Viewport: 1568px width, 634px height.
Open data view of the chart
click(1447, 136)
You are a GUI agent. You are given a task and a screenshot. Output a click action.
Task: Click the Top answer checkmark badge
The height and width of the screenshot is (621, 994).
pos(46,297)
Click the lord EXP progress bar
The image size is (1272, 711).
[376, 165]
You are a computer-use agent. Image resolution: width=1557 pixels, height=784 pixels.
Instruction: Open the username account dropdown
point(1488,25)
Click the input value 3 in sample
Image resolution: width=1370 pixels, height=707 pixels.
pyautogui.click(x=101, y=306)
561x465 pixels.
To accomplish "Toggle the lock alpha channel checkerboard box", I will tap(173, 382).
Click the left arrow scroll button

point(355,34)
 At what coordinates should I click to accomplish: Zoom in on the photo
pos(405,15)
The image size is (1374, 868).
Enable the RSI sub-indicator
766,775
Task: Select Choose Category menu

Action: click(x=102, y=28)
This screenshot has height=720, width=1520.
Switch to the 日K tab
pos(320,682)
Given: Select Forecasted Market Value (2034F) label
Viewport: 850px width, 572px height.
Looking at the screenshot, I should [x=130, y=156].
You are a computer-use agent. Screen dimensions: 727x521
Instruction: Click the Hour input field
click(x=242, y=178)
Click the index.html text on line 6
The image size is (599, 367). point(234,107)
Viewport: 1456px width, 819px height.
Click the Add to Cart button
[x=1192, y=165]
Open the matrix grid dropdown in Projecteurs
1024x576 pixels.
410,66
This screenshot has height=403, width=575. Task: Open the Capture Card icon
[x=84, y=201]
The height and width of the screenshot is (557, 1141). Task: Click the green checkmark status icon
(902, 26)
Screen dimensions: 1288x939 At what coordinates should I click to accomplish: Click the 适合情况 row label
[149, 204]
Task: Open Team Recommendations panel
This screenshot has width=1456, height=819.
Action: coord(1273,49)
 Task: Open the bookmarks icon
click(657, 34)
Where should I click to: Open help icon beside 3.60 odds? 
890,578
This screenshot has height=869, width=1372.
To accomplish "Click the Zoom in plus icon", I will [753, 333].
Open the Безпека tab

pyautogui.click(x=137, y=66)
====================
**TASK PROMPT**
Pick each line holding "agent" out of the entries above and return it.

**YOUR RESPONSE**
You are a GUI agent. You are given a task and a screenshot. Output a click action.
You are a computer-use agent. Image resolution: width=1557 pixels, height=784 pixels.
You are a computer-use agent. Screen dimensions: 727x521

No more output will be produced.